⟨
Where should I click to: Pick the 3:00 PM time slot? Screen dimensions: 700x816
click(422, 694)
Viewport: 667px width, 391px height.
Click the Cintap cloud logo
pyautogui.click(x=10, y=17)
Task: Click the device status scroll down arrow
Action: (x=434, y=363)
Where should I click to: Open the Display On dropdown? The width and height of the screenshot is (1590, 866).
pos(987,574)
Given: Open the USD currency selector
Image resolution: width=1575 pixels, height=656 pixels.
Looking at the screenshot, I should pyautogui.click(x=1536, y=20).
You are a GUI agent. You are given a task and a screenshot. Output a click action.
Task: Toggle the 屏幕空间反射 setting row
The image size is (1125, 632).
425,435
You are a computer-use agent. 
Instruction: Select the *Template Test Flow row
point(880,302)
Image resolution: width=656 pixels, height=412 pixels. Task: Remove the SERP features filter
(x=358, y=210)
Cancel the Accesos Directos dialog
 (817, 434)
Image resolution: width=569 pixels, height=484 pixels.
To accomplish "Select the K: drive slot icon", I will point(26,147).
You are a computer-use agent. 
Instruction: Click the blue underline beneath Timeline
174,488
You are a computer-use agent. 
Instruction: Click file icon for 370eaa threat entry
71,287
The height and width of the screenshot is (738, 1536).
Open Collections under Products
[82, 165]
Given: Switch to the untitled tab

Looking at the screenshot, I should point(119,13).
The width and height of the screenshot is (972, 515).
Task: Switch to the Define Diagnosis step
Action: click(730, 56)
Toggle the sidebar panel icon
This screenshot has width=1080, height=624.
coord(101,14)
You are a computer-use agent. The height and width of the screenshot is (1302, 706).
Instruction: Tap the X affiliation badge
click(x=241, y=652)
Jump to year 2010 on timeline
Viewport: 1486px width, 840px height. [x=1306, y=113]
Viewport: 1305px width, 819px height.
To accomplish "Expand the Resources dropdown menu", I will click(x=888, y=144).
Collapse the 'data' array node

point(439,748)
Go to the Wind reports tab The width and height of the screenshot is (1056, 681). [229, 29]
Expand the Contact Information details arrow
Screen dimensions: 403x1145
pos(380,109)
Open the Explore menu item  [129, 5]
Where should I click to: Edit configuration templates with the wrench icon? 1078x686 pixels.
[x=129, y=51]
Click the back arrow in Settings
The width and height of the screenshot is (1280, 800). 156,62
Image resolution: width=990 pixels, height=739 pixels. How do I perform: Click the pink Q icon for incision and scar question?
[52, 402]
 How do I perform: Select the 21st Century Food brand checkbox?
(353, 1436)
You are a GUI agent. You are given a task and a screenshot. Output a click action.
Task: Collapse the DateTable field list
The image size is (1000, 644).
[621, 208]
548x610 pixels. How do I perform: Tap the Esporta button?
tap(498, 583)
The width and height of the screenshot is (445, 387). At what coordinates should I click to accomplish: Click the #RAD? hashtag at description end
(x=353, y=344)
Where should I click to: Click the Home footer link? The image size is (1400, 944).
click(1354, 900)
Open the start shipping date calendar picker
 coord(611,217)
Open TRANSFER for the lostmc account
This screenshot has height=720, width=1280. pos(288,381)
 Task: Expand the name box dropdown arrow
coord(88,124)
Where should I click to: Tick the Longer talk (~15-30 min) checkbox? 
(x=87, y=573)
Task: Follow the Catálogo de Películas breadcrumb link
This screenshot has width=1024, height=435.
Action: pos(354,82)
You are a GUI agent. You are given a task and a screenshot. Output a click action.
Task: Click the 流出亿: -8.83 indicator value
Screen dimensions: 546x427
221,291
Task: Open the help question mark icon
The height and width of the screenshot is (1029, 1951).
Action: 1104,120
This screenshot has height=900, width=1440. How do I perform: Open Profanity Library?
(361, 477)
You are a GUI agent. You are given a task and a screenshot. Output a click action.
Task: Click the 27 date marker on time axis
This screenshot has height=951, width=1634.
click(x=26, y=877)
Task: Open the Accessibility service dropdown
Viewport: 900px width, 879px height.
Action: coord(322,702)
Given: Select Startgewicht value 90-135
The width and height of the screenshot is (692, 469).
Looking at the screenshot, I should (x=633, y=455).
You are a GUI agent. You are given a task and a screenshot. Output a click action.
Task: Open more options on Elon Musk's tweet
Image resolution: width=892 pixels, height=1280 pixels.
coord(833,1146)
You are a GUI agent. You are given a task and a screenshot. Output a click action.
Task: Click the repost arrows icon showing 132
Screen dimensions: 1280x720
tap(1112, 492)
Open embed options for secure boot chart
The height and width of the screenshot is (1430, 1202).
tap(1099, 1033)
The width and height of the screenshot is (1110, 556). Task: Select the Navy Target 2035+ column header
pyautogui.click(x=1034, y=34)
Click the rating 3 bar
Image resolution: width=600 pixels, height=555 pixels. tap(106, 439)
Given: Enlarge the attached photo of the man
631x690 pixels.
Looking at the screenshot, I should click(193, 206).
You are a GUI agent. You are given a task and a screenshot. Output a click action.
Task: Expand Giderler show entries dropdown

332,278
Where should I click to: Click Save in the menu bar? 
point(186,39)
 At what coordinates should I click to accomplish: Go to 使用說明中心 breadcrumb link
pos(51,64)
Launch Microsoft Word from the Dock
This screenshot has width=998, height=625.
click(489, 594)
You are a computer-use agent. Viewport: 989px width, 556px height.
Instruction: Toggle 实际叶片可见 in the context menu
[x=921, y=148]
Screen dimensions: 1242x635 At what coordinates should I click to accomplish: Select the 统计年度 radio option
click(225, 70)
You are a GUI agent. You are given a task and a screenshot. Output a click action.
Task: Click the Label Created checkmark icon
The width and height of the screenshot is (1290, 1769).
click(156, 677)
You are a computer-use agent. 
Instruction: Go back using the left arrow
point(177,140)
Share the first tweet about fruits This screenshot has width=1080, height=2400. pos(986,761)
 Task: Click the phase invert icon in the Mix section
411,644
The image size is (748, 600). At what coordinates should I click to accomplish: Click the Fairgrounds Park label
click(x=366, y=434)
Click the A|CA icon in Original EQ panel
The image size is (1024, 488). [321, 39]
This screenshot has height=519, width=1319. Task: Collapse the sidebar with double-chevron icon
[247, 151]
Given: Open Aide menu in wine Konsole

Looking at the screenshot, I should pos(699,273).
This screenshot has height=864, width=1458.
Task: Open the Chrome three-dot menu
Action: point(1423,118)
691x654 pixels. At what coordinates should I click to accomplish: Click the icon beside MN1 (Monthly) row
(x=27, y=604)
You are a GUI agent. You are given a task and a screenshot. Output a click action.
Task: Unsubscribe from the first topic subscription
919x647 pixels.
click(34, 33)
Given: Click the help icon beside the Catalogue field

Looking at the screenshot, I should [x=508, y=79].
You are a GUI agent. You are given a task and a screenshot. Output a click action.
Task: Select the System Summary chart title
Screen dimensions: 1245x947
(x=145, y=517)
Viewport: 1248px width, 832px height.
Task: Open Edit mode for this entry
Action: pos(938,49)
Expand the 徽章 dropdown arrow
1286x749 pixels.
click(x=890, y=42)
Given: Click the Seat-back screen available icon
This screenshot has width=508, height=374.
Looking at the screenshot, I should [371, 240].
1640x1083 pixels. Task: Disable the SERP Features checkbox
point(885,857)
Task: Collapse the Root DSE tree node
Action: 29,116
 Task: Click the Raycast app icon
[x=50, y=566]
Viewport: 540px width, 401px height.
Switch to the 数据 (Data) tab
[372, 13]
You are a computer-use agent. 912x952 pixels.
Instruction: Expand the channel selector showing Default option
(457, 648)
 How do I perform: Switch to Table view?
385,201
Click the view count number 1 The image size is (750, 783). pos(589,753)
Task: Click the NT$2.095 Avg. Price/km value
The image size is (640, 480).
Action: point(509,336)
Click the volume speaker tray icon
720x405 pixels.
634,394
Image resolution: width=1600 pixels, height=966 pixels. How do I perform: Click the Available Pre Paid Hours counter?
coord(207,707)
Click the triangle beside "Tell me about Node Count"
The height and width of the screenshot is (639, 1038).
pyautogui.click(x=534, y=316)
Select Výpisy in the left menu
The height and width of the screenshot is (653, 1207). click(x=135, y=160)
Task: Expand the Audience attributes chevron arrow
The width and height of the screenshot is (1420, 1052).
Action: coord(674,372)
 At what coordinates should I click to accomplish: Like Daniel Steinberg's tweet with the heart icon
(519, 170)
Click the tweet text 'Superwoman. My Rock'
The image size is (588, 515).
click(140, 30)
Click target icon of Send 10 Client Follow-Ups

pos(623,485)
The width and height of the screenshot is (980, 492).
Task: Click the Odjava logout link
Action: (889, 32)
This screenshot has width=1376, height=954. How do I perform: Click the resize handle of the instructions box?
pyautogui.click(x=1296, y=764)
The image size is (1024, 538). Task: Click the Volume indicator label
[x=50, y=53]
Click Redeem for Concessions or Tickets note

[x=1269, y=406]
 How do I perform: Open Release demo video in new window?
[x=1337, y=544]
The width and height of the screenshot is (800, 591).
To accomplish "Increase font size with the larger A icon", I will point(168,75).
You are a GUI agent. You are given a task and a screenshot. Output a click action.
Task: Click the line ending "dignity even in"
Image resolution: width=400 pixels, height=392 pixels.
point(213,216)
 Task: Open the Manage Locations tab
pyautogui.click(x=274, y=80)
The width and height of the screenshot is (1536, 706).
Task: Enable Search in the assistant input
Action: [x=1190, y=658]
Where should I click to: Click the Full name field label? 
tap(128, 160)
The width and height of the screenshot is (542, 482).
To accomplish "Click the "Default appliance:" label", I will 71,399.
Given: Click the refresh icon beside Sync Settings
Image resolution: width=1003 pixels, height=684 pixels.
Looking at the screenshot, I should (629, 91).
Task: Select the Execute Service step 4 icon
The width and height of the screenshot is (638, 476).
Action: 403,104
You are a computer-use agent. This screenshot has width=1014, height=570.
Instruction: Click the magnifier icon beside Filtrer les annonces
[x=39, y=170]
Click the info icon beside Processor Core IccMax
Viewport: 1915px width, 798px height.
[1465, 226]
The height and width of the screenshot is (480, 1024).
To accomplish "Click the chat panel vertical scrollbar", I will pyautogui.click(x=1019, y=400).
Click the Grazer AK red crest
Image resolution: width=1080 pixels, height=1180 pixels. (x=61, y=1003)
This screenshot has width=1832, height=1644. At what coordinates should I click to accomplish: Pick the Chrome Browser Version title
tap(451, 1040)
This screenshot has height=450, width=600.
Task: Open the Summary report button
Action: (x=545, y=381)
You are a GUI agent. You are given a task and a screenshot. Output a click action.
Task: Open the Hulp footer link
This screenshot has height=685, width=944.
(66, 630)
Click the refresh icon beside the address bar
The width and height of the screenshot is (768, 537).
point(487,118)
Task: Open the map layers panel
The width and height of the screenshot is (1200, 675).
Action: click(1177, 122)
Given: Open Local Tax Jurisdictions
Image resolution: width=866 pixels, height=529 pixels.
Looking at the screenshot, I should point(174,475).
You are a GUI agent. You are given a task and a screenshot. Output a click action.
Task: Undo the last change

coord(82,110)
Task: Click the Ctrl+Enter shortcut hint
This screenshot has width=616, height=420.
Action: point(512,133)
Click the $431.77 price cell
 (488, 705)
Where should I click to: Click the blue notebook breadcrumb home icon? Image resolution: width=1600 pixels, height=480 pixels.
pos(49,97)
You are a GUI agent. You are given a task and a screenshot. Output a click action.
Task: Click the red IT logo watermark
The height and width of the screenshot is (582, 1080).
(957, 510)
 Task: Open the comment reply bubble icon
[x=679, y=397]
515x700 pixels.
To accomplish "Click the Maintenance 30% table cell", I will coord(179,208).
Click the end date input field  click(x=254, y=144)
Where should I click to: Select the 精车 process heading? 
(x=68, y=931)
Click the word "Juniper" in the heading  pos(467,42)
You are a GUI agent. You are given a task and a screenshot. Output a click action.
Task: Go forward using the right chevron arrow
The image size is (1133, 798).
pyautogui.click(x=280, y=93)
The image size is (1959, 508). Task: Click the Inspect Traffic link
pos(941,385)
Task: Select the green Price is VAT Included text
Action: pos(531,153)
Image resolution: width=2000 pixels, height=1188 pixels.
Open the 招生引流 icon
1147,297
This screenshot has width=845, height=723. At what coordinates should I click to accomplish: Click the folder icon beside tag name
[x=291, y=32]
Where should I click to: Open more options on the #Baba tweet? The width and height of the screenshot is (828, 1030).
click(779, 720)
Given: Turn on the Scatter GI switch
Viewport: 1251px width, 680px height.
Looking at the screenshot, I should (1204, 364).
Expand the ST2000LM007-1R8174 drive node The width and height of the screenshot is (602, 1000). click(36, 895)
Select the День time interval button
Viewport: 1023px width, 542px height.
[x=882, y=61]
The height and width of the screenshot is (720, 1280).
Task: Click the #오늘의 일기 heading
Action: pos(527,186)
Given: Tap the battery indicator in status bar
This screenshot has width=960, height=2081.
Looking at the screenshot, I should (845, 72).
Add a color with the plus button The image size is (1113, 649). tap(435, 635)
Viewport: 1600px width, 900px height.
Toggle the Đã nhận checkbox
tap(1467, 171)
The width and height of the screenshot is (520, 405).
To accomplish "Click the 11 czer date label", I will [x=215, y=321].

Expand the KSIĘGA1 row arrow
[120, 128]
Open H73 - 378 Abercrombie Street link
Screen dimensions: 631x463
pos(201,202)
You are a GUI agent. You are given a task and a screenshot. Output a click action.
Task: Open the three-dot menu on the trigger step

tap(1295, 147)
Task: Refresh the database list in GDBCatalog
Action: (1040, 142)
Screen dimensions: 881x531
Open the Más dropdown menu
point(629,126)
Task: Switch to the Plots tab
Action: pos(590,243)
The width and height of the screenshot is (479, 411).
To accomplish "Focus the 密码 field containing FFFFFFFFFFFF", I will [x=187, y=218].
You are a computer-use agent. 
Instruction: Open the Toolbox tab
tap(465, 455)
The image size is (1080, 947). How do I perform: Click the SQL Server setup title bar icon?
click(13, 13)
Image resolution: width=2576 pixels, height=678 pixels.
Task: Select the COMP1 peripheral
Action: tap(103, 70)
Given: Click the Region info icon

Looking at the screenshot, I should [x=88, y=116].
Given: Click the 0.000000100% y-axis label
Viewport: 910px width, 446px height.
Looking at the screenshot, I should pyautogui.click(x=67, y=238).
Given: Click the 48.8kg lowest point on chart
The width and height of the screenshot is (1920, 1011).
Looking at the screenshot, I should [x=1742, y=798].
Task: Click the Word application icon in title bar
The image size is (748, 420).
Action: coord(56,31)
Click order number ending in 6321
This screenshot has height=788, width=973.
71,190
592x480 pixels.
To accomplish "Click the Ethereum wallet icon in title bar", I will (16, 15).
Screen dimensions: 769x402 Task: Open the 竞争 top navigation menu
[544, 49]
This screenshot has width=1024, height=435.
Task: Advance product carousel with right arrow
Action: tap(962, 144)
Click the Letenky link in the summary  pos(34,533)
⟩
In the listing above, find the line containing "Image resolution: width=2000" and the line containing "Given: Turn on the Scatter GI switch", then repeat those two lines and everything between them exactly.

EXERCISE ANSWER
Image resolution: width=2000 pixels, height=1188 pixels.
Open the 招生引流 icon
1147,297
This screenshot has width=845, height=723. At what coordinates should I click to accomplish: Click the folder icon beside tag name
[x=291, y=32]
Where should I click to: Open more options on the #Baba tweet? The width and height of the screenshot is (828, 1030).
click(779, 720)
Given: Turn on the Scatter GI switch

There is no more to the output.